> _What the exercise asks_: Starting with the line that contains "Click the Konto user-circle icon" and stopping after the line that contains "Screen dimensions: 718x365", copy the entries below exactly. Include nothing else.

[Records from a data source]
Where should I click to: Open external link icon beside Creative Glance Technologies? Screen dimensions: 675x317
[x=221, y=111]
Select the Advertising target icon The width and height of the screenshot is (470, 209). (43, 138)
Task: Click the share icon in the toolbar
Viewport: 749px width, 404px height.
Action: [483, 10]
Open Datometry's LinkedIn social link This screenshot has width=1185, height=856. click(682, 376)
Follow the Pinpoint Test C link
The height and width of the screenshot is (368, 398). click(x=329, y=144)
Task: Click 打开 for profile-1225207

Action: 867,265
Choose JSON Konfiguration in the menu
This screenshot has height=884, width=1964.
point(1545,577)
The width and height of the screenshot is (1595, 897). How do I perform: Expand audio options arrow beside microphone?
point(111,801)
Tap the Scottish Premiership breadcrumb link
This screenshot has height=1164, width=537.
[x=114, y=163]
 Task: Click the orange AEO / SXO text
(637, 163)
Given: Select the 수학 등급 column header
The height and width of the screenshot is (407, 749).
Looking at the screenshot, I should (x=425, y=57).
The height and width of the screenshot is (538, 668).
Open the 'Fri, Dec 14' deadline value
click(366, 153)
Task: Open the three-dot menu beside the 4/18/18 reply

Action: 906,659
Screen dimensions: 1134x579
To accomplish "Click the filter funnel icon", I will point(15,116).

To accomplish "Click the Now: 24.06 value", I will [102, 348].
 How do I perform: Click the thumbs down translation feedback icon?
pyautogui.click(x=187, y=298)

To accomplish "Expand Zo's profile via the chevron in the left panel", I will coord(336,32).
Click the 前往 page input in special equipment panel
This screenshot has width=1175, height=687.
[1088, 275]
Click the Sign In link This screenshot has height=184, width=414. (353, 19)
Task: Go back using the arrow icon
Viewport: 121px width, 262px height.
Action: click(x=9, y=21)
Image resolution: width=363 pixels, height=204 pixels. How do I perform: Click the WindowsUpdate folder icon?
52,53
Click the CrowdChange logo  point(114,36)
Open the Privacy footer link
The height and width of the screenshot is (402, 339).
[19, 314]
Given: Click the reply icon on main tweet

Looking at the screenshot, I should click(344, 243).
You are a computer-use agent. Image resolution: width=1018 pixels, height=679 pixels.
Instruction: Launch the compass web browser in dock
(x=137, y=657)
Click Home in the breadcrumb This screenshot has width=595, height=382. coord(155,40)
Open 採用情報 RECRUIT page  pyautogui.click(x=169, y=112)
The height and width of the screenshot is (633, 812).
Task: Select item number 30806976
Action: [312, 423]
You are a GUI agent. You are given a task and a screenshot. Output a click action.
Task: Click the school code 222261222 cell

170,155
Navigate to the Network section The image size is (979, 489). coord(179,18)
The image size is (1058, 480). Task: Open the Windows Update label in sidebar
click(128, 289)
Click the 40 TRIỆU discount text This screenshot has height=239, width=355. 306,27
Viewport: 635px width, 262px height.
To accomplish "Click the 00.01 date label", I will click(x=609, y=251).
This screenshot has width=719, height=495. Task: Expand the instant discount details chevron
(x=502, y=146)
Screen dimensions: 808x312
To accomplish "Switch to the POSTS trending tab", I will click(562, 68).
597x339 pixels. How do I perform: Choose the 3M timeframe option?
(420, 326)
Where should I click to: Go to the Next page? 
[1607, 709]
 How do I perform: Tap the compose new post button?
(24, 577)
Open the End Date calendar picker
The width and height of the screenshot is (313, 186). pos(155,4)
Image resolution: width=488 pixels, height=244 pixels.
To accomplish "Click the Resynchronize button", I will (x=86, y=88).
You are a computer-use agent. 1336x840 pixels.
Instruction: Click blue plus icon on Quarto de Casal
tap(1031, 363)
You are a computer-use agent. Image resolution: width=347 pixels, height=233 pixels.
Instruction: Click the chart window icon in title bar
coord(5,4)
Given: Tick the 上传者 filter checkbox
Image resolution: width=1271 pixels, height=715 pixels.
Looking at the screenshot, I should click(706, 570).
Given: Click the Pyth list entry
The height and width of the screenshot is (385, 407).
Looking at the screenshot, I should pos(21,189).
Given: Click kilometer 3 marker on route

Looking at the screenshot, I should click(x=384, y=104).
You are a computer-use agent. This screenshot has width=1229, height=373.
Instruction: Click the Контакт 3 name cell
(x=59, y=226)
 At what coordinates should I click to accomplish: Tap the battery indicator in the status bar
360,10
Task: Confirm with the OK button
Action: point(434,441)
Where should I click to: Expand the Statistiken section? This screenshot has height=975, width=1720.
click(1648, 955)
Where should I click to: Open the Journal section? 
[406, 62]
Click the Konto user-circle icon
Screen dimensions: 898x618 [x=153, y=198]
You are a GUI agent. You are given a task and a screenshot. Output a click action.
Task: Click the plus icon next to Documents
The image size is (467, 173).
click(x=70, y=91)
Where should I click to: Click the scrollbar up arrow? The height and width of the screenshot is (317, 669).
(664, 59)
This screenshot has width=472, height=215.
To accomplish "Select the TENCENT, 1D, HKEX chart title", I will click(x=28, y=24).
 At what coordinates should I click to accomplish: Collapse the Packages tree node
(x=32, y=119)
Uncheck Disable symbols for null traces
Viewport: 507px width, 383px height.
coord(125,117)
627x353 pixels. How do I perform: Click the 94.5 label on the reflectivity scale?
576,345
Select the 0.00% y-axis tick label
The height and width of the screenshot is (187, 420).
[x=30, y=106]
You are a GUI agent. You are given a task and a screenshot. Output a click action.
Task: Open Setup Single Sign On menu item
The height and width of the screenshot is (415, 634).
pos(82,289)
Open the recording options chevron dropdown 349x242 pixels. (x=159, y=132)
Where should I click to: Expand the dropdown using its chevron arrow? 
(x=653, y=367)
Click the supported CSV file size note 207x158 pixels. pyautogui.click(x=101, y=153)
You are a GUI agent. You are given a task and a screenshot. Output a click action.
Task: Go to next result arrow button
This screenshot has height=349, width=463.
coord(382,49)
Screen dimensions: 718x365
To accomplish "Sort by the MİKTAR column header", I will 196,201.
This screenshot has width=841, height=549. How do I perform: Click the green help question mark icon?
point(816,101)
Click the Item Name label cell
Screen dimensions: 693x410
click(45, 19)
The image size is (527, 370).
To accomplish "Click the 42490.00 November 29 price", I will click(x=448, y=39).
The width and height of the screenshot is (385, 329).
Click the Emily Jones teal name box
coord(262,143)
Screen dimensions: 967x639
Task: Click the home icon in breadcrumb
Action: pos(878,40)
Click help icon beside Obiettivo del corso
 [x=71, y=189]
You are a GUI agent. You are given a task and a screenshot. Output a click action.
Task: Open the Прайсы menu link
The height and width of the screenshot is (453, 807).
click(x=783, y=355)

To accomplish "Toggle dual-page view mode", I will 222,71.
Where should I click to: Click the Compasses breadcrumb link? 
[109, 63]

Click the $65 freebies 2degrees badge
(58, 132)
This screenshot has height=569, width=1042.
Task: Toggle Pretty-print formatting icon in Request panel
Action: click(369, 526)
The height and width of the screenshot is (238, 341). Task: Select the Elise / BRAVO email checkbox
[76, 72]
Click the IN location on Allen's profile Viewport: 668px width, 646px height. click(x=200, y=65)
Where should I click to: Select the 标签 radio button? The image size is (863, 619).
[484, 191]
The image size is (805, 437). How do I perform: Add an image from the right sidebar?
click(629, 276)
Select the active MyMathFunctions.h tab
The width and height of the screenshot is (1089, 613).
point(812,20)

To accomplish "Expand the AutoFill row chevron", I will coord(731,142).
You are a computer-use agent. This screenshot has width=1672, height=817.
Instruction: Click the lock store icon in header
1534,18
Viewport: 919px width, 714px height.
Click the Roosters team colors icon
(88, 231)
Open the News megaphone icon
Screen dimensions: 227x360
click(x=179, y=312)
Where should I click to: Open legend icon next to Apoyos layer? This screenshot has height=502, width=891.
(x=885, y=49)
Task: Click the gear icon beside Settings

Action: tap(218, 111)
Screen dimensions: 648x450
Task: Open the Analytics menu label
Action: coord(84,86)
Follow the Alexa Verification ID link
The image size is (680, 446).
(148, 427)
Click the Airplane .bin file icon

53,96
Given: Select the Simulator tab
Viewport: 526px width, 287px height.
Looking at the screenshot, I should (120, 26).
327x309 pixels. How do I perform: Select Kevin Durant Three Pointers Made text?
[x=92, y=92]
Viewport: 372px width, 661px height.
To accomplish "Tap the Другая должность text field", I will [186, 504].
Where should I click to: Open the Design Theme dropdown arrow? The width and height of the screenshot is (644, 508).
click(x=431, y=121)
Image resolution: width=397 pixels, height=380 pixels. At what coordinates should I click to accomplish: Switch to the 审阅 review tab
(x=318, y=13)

> _Task output_:
Click the Konto user-circle icon
Screen dimensions: 898x618 [x=153, y=198]
You are a GUI agent. You are given a task and a screenshot. Output a click action.
Task: Click the plus icon next to Documents
The image size is (467, 173).
click(x=70, y=91)
Where should I click to: Click the scrollbar up arrow? The height and width of the screenshot is (317, 669).
(664, 59)
This screenshot has width=472, height=215.
To accomplish "Select the TENCENT, 1D, HKEX chart title", I will click(x=28, y=24).
 At what coordinates should I click to accomplish: Collapse the Packages tree node
(x=32, y=119)
Uncheck Disable symbols for null traces
Viewport: 507px width, 383px height.
coord(125,117)
627x353 pixels. How do I perform: Click the 94.5 label on the reflectivity scale?
576,345
Select the 0.00% y-axis tick label
The height and width of the screenshot is (187, 420).
[x=30, y=106]
You are a GUI agent. You are given a task and a screenshot. Output a click action.
Task: Open Setup Single Sign On menu item
The height and width of the screenshot is (415, 634).
pos(82,289)
Open the recording options chevron dropdown 349x242 pixels. (x=159, y=132)
Where should I click to: Expand the dropdown using its chevron arrow? 
(x=653, y=367)
Click the supported CSV file size note 207x158 pixels. pyautogui.click(x=101, y=153)
You are a GUI agent. You are given a task and a screenshot. Output a click action.
Task: Go to next result arrow button
This screenshot has height=349, width=463.
coord(382,49)
Screen dimensions: 718x365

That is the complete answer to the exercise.